Investigation of the Effect of Mutations of Rat Albumin on the Binding Affinity to the α₄β₁ Integrin Antagonist, 4-[1-[3-Chloro-4-[N′-(2-methylphenyl)ureido]phenylacetyl]-(4S)-fluoro-(2S)-pyrrolidine-2-yl]methoxybenzoic Acid (D01-4582), Using Recombinant Rat Albumins

The authors reported previously rat strain differences in plasma protein binding to α4β1 antagonist D01-4582, resulting in a great strain difference in its pharmacokinetics (19-fold differences in the AUC). The previous study suggested that amino acid changes of V238L and/or T293I in albumin reduced the binding affinity.

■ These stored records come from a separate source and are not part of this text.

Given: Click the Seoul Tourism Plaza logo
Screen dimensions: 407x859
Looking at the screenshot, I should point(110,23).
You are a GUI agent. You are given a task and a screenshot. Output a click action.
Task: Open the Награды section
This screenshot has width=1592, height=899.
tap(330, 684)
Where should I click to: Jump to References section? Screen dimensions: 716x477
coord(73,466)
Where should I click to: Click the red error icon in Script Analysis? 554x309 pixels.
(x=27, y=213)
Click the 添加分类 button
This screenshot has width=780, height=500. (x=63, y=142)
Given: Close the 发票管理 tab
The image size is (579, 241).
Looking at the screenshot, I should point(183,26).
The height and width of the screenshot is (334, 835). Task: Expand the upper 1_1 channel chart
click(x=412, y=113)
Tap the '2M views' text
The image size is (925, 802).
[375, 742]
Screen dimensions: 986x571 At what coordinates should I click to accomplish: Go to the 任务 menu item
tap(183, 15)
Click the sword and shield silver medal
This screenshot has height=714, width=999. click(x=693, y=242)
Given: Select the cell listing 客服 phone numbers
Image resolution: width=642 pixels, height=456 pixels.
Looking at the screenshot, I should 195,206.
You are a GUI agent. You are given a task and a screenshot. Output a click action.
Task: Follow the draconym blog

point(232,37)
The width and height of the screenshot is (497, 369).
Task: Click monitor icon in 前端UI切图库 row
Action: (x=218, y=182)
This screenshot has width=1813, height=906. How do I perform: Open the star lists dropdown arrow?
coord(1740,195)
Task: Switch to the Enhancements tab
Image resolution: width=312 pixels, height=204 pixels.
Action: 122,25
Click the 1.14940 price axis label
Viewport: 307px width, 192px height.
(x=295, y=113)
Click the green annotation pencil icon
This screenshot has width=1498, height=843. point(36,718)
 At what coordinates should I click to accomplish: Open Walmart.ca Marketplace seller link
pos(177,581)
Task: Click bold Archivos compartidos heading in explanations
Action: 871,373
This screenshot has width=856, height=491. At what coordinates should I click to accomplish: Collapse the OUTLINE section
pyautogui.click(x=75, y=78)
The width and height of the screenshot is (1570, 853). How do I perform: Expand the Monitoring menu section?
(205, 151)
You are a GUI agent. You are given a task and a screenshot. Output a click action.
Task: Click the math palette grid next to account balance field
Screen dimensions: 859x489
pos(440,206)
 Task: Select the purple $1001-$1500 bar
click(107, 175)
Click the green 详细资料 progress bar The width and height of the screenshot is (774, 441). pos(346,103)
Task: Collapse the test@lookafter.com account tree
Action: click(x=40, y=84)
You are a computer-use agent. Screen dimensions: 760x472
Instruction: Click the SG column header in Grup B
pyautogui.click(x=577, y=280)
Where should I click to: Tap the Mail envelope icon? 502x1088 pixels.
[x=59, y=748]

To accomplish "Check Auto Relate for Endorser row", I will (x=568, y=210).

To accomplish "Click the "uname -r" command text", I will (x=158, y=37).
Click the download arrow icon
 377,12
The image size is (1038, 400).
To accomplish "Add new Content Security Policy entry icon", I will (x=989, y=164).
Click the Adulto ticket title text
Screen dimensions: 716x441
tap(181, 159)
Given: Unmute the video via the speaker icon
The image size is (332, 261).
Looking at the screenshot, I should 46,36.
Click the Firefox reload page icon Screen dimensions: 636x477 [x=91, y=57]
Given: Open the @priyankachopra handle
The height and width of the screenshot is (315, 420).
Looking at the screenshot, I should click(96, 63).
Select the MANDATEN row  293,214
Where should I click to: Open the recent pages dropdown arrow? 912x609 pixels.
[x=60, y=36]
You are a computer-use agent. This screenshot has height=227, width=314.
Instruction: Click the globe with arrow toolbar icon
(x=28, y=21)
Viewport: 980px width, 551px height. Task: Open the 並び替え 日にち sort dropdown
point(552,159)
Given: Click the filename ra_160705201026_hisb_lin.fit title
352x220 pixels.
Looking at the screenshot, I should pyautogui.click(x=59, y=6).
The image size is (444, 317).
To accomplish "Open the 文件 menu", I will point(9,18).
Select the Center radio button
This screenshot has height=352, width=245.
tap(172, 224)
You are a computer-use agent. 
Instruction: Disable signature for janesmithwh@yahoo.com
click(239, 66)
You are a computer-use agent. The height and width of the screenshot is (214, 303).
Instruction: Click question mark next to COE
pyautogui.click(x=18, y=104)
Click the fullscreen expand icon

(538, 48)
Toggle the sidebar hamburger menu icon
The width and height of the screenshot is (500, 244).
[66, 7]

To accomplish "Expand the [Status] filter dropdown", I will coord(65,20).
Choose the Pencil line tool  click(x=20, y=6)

In order to elucidate the relative significance of these mutations, an expression system was developed to obtain recombinant rat albumins (rRSA) using Pichia pastoris, followed by a binding analysis of four rRSAs by the ultracentrifugation method. The equilibrium dissociation constant (Kd) of wild-type rRSA was 210 nM, while Kd of rRSA that carried both V238L and T293I mutations was 974 nM. Kd of artificial rRSA that carried only V238L was 426 nM, and Kd of artificial rRSA that carried only T293I was 191 nM. These results suggested that V238L would be more important in the alteration of Kd. However, since none of the single mutations were sufficient to explain the reduction of affinity, the possibility was also suggested that T293I interacted cooperatively to reduce the binding affinity of rat albumin to D01-4582. Further investigation is required to elucidate the mechanism of the possible cooperative interaction.